I cautioned Bridget that this was not meant literally. That this poor, young bookseller clearly did not know her and that she should not take his consideration as an enticement to grab whatever she could and run. So we stayed, pretended to be invisible, and oogled books like mad.
Suddenly, there was a presence beside us.
"I have a first edition of Jane Eyre," said a now-familiar voice. "You wanna see it?"
Talk about a bloody match made in Heaven.
Some time later, after a near-priceless Sherlock Holmes, three editions of Polidori's The Vampyre and a prolonged discussion about Yeat's The Order of the Golden Dawn, we turned to a first edition of Emma.
"I don't know why the other sellers lock these cases," Our New Best Friend observed. "I mean, the books were meant to be read, after all. They need some company."
Tragically, a man with money and a checkbook came forward to take a stack of books away. I offered Bridget up for adoption, or sale, but he was far more interested in Hemingway. Appalling.
We dragged ourselves away from the nice man and his rich client with difficulty, and made our way to a corner seller with more than his fair share of cases. Locked cases. The seller himself was in conversation with a paunchy, balding man in a dark suit.
"I use to collect early modern first editions." He drawled. "But the upkeep." A shake of the head. "The maintenance. Not to mention the difficulty of..." a hushed, nearly horrified voice, "other collectors."
Bridget might have been horrified, had it not been for the sight...of...(brace yourself)...a copy of Oscar Wilde's Poems from his own library.
For a few minutes, we could only stare. Only marvel. Then, we gathered our courage, and stepped around Chubby to the charcoal suit beyond.

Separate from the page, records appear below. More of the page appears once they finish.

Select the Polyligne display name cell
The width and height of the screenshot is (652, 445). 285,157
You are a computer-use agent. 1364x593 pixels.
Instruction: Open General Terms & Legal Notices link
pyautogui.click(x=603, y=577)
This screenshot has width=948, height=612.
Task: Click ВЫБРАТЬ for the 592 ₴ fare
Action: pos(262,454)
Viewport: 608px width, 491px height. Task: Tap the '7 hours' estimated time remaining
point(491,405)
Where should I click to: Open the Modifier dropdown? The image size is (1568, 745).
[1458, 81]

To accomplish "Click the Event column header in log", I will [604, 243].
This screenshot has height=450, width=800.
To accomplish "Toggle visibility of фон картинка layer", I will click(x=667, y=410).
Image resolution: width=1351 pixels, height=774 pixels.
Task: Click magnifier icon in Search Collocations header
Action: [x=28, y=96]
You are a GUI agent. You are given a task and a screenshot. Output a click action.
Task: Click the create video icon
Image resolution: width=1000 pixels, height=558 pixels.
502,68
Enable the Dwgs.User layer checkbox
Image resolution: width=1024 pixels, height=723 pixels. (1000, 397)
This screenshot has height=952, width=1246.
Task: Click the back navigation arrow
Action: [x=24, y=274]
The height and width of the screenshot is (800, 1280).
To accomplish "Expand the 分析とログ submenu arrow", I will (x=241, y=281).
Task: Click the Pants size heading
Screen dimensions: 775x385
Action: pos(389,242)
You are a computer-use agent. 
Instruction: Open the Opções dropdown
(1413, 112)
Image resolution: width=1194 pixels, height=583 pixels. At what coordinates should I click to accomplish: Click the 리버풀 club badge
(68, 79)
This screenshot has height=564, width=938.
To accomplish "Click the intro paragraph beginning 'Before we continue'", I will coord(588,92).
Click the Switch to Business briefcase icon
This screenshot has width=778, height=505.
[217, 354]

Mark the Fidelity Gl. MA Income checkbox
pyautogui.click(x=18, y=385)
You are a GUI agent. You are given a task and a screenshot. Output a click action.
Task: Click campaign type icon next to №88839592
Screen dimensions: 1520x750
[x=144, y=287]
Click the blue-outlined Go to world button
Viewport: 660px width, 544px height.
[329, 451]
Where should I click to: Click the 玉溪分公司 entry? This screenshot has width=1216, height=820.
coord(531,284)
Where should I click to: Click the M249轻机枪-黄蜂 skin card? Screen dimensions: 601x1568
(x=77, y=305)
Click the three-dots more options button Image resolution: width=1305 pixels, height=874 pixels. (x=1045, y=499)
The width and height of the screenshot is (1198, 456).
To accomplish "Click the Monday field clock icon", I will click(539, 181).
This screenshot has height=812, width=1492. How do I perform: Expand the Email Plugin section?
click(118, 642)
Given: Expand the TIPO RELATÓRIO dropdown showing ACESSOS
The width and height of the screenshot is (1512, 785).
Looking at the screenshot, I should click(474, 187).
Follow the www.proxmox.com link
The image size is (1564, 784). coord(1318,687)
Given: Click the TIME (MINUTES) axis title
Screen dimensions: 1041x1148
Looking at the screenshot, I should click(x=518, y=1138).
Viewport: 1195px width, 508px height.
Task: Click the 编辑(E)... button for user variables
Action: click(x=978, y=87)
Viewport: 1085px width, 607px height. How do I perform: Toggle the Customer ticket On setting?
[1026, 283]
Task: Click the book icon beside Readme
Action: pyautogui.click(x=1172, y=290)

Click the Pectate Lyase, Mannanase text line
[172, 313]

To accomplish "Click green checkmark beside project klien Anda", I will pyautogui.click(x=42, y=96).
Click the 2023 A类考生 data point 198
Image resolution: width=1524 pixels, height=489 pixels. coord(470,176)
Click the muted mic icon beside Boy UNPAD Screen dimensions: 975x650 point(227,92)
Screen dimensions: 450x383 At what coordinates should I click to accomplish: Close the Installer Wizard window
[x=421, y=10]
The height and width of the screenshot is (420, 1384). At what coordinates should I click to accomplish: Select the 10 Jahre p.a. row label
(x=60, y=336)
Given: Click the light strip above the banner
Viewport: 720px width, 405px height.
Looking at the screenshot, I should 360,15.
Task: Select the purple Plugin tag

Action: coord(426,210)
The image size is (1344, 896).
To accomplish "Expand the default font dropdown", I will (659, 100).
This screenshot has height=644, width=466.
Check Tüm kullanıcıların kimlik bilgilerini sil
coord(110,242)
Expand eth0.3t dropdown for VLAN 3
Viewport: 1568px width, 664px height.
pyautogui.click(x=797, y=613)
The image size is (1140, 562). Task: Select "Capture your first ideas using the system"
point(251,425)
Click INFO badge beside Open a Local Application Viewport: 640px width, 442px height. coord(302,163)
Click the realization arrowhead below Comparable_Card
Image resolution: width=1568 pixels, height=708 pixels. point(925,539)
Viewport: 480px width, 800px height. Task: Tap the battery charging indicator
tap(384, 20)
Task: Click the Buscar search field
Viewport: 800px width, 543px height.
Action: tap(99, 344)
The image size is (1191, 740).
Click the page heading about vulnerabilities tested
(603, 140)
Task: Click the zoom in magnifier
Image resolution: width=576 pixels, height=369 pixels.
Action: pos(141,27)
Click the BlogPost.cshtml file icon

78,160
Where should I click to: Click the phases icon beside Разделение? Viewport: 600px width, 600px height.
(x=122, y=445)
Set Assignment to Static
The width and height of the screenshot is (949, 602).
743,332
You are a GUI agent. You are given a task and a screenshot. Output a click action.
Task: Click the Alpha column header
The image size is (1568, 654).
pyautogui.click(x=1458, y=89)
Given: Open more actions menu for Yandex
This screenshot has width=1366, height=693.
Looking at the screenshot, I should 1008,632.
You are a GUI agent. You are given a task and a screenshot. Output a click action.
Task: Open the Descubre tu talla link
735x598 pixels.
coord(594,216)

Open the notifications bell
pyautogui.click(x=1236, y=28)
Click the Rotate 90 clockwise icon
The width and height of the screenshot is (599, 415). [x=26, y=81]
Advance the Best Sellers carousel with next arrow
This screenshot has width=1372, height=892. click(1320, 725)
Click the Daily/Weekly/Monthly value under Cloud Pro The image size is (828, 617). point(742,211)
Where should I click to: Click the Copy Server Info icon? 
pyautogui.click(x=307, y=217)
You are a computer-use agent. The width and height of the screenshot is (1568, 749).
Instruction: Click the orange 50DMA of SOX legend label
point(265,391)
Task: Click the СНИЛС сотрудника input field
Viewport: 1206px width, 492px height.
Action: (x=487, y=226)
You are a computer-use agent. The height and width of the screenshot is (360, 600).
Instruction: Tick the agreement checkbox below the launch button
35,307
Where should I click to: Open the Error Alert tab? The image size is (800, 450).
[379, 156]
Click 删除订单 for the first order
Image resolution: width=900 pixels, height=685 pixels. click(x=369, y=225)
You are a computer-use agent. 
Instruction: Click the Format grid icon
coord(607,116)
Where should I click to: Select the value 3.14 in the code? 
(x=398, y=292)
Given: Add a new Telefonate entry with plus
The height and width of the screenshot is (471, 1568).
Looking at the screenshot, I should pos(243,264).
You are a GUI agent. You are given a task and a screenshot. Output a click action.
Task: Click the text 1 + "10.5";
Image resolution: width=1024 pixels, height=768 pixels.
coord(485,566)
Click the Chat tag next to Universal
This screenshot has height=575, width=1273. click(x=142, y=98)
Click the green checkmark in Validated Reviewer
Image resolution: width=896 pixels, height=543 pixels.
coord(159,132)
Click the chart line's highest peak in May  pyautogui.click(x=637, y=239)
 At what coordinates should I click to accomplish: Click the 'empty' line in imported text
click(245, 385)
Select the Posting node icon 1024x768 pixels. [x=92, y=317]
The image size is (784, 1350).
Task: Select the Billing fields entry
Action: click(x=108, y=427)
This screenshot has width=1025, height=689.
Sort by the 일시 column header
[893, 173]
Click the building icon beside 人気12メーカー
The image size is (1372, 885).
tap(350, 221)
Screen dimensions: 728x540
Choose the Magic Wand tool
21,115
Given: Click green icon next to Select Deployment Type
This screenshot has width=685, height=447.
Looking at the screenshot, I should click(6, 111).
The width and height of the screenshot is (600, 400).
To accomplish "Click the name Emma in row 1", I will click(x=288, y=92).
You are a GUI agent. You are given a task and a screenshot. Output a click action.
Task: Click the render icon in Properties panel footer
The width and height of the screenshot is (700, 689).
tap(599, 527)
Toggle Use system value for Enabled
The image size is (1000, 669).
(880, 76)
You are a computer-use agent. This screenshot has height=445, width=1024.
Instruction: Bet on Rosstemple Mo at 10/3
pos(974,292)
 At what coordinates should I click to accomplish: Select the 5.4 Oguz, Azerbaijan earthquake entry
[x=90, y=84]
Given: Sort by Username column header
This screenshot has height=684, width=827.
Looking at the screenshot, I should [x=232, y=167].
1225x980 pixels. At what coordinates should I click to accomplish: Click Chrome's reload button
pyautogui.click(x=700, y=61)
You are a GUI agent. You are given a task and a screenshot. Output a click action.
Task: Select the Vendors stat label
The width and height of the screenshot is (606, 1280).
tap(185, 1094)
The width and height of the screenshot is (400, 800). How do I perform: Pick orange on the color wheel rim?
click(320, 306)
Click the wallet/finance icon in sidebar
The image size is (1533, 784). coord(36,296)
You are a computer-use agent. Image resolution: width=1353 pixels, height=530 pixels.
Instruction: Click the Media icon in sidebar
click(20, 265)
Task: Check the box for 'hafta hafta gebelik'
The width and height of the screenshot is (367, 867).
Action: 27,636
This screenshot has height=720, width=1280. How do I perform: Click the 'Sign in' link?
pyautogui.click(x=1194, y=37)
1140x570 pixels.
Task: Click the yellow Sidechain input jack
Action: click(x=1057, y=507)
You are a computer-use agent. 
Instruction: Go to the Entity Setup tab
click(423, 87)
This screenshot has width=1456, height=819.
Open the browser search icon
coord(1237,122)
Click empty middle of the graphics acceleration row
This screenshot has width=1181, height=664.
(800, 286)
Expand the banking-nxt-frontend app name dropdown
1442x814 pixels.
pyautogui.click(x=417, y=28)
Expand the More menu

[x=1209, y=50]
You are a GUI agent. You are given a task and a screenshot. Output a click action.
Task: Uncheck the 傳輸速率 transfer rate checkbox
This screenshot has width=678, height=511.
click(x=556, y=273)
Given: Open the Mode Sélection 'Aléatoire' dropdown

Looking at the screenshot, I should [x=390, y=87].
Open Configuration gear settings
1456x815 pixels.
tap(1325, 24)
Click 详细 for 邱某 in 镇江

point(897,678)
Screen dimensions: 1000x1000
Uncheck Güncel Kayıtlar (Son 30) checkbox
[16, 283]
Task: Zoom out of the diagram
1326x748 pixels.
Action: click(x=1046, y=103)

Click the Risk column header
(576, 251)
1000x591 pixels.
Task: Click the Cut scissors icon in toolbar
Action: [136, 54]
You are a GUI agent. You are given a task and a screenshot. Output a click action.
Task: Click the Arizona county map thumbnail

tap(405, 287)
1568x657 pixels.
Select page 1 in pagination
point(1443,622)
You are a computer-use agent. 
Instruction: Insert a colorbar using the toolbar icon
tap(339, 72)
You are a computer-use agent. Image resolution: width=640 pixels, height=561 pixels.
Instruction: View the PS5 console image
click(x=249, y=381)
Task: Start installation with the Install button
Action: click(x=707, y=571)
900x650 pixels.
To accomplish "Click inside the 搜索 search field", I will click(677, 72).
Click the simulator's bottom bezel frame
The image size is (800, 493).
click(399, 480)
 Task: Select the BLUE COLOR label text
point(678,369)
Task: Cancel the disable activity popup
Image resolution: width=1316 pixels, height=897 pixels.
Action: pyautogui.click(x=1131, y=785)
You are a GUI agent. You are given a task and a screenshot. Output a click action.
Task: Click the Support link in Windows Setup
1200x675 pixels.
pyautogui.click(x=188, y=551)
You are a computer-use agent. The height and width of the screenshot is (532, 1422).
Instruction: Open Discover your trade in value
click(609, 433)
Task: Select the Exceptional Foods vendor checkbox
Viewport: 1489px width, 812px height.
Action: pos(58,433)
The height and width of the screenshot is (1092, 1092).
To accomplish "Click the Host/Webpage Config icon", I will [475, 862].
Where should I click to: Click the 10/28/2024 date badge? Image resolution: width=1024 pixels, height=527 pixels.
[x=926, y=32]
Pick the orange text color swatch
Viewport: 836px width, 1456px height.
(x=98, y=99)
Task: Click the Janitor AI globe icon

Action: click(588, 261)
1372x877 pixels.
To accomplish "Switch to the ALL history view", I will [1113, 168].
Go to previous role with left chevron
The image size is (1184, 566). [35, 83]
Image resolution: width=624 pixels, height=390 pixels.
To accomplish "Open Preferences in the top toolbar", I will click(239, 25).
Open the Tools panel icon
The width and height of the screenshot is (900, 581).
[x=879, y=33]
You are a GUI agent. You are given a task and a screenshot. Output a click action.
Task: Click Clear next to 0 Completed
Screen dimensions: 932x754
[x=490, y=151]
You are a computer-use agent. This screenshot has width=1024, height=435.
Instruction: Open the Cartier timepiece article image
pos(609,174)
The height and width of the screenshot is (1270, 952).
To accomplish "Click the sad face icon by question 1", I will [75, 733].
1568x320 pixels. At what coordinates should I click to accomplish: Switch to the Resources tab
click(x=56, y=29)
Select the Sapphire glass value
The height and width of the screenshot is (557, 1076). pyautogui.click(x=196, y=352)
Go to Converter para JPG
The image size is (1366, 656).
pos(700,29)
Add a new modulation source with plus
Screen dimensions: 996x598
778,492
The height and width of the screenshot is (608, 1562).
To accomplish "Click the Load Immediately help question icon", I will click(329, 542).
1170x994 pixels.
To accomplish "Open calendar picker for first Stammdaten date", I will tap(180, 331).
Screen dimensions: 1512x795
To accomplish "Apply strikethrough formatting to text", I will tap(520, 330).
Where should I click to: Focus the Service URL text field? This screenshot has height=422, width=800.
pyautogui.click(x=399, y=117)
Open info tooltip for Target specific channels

"Would it be possible to see the Wilde book?" Bridget, I am proud to say, managed to keep her voice level and steady.
"Of course," said the seller, whose haircut probably cost more than both our lives were worth.
He lifted the book from the shelf, carefully sliding the case closed with his free hand. Bridget reached out, and I counted my blessings that she didn't attempt to tackle him and escape.
Then, suddenly, he grabbed her hand and braced her wrist.
"No, no!" He said firmly, as if we had suddenly been returned to grade school. "You need to cradle it. Books are fragile, you must cradle it. Cradle it. Here."
I then began counting my blessings that Bridget didn't yell "Oscar likes me better, Loser!" and run away. Instead, she simply muttered, so low that only I could hear it.
"They were meant to be read. And you are an ass."
"Pardon?" Charcoal Suit queried.
"I said, it's beautiful." She said with regal grace, returning the book to his worrisomely smooth, never-to-be-careworn hands. Then, we managed to walk out and into the waning light of the day before bursting out laughing.
So all in all, we emerged from our adventure no less impoverished than we began, and considerably more enlightened. About the nature of books and the nature of bookmakers; the nature of readers and of collectors. And that it is an unspeakably good thing that the next book fair on our list...is in Boston.